──────── ENTRIES SHOWN
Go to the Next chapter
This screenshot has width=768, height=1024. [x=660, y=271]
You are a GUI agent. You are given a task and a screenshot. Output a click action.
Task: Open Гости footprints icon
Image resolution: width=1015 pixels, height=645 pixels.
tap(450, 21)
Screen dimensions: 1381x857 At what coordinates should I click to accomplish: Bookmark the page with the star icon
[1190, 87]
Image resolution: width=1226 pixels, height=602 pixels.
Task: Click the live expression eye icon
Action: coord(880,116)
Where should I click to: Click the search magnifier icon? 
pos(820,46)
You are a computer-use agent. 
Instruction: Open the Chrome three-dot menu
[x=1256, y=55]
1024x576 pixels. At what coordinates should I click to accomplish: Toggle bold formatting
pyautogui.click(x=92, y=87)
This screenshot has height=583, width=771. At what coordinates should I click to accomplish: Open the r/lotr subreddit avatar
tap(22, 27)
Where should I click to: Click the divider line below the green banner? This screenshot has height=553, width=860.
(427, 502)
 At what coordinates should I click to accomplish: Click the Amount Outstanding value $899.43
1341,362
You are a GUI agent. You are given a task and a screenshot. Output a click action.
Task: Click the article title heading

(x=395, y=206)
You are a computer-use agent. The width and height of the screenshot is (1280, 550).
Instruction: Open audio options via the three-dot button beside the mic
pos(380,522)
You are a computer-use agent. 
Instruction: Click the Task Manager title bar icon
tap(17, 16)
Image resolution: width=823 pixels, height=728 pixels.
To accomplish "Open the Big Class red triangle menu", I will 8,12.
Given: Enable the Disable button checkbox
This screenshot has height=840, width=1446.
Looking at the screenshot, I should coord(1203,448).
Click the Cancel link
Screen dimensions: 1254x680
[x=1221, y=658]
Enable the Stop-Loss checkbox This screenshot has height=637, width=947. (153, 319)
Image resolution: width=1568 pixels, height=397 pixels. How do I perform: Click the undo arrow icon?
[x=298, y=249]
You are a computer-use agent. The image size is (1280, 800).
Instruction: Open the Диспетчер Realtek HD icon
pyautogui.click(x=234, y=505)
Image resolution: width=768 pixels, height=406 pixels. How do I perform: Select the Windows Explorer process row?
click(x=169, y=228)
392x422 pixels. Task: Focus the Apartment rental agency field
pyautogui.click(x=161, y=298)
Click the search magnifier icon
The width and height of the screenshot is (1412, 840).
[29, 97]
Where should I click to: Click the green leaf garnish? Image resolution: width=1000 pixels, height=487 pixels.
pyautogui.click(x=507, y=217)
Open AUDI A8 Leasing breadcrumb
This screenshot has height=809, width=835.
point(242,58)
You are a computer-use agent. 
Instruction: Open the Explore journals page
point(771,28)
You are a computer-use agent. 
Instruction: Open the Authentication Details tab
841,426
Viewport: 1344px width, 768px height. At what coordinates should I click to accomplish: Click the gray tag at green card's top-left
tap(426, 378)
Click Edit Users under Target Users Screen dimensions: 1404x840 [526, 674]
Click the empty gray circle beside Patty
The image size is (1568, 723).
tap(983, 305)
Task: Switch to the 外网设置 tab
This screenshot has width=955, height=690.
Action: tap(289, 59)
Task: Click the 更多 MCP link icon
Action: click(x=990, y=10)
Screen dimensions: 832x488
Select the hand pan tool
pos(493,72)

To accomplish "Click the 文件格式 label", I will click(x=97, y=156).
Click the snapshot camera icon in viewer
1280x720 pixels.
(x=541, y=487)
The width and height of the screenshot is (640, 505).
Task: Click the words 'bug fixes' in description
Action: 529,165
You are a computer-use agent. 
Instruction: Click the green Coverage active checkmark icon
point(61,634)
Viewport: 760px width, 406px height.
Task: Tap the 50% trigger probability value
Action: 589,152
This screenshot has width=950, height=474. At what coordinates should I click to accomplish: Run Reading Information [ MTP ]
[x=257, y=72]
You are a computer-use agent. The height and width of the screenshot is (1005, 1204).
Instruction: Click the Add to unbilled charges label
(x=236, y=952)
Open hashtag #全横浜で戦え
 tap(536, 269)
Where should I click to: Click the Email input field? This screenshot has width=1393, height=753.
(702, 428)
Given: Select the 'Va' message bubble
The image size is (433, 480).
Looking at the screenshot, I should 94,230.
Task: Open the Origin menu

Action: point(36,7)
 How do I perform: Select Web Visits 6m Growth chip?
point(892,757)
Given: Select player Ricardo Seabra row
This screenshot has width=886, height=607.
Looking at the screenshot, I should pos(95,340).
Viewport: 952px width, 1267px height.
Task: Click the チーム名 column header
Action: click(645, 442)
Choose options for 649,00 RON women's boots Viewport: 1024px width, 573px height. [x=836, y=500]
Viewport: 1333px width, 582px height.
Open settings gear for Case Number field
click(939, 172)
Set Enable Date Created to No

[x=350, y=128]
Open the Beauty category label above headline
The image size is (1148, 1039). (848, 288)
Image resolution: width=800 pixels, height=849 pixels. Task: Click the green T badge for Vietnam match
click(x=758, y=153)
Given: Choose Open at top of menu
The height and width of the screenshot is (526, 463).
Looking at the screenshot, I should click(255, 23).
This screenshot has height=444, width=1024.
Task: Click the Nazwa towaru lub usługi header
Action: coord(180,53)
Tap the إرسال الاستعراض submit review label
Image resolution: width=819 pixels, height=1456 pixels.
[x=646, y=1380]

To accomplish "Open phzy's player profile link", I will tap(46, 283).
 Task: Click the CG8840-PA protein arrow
────────────────
# [ACTION ITEM]
Could all of the entries be retyped word for word?

# [RESPONSE FOR THIS EXERCISE]
Go to the Next chapter
This screenshot has width=768, height=1024. [x=660, y=271]
You are a GUI agent. You are given a task and a screenshot. Output a click action.
Task: Open Гости footprints icon
Image resolution: width=1015 pixels, height=645 pixels.
tap(450, 21)
Screen dimensions: 1381x857 At what coordinates should I click to accomplish: Bookmark the page with the star icon
[1190, 87]
Image resolution: width=1226 pixels, height=602 pixels.
Task: Click the live expression eye icon
Action: coord(880,116)
Where should I click to: Click the search magnifier icon? 
pos(820,46)
You are a computer-use agent. 
Instruction: Open the Chrome three-dot menu
[x=1256, y=55]
1024x576 pixels. At what coordinates should I click to accomplish: Toggle bold formatting
pyautogui.click(x=92, y=87)
This screenshot has height=583, width=771. At what coordinates should I click to accomplish: Open the r/lotr subreddit avatar
tap(22, 27)
Where should I click to: Click the divider line below the green banner? This screenshot has height=553, width=860.
(427, 502)
 At what coordinates should I click to accomplish: Click the Amount Outstanding value $899.43
1341,362
You are a GUI agent. You are given a task and a screenshot. Output a click action.
Task: Click the article title heading

(x=395, y=206)
You are a computer-use agent. The width and height of the screenshot is (1280, 550).
Instruction: Open audio options via the three-dot button beside the mic
pos(380,522)
You are a computer-use agent. 
Instruction: Click the Task Manager title bar icon
tap(17, 16)
Image resolution: width=823 pixels, height=728 pixels.
To accomplish "Open the Big Class red triangle menu", I will 8,12.
Given: Enable the Disable button checkbox
This screenshot has height=840, width=1446.
Looking at the screenshot, I should coord(1203,448).
Click the Cancel link
Screen dimensions: 1254x680
[x=1221, y=658]
Enable the Stop-Loss checkbox This screenshot has height=637, width=947. (153, 319)
Image resolution: width=1568 pixels, height=397 pixels. How do I perform: Click the undo arrow icon?
[x=298, y=249]
You are a computer-use agent. The image size is (1280, 800).
Instruction: Open the Диспетчер Realtek HD icon
pyautogui.click(x=234, y=505)
Image resolution: width=768 pixels, height=406 pixels. How do I perform: Select the Windows Explorer process row?
click(x=169, y=228)
392x422 pixels. Task: Focus the Apartment rental agency field
pyautogui.click(x=161, y=298)
Click the search magnifier icon
The width and height of the screenshot is (1412, 840).
[29, 97]
Where should I click to: Click the green leaf garnish? Image resolution: width=1000 pixels, height=487 pixels.
pyautogui.click(x=507, y=217)
Open AUDI A8 Leasing breadcrumb
This screenshot has height=809, width=835.
point(242,58)
You are a computer-use agent. 
Instruction: Open the Explore journals page
point(771,28)
You are a computer-use agent. 
Instruction: Open the Authentication Details tab
841,426
Viewport: 1344px width, 768px height. At what coordinates should I click to accomplish: Click the gray tag at green card's top-left
tap(426, 378)
Click Edit Users under Target Users Screen dimensions: 1404x840 [526, 674]
Click the empty gray circle beside Patty
The image size is (1568, 723).
tap(983, 305)
Task: Switch to the 外网设置 tab
This screenshot has width=955, height=690.
Action: tap(289, 59)
Task: Click the 更多 MCP link icon
Action: click(x=990, y=10)
Screen dimensions: 832x488
Select the hand pan tool
pos(493,72)

To accomplish "Click the 文件格式 label", I will click(x=97, y=156).
Click the snapshot camera icon in viewer
1280x720 pixels.
(x=541, y=487)
The width and height of the screenshot is (640, 505).
Task: Click the words 'bug fixes' in description
Action: 529,165
You are a computer-use agent. 
Instruction: Click the green Coverage active checkmark icon
point(61,634)
Viewport: 760px width, 406px height.
Task: Tap the 50% trigger probability value
Action: 589,152
This screenshot has width=950, height=474. At what coordinates should I click to accomplish: Run Reading Information [ MTP ]
[x=257, y=72]
You are a computer-use agent. The height and width of the screenshot is (1005, 1204).
Instruction: Click the Add to unbilled charges label
(x=236, y=952)
Open hashtag #全横浜で戦え
 tap(536, 269)
Where should I click to: Click the Email input field? This screenshot has width=1393, height=753.
(702, 428)
Given: Select the 'Va' message bubble
The image size is (433, 480).
Looking at the screenshot, I should 94,230.
Task: Open the Origin menu

Action: point(36,7)
 How do I perform: Select Web Visits 6m Growth chip?
point(892,757)
Given: Select player Ricardo Seabra row
This screenshot has width=886, height=607.
Looking at the screenshot, I should pos(95,340).
Viewport: 952px width, 1267px height.
Task: Click the チーム名 column header
Action: click(645, 442)
Choose options for 649,00 RON women's boots Viewport: 1024px width, 573px height. [x=836, y=500]
Viewport: 1333px width, 582px height.
Open settings gear for Case Number field
click(939, 172)
Set Enable Date Created to No

[x=350, y=128]
Open the Beauty category label above headline
The image size is (1148, 1039). (848, 288)
Image resolution: width=800 pixels, height=849 pixels. Task: Click the green T badge for Vietnam match
click(x=758, y=153)
Given: Choose Open at top of menu
The height and width of the screenshot is (526, 463).
Looking at the screenshot, I should click(255, 23).
This screenshot has height=444, width=1024.
Task: Click the Nazwa towaru lub usługi header
Action: coord(180,53)
Tap the إرسال الاستعراض submit review label
Image resolution: width=819 pixels, height=1456 pixels.
[x=646, y=1380]

To accomplish "Open phzy's player profile link", I will tap(46, 283).
 Task: Click the CG8840-PA protein arrow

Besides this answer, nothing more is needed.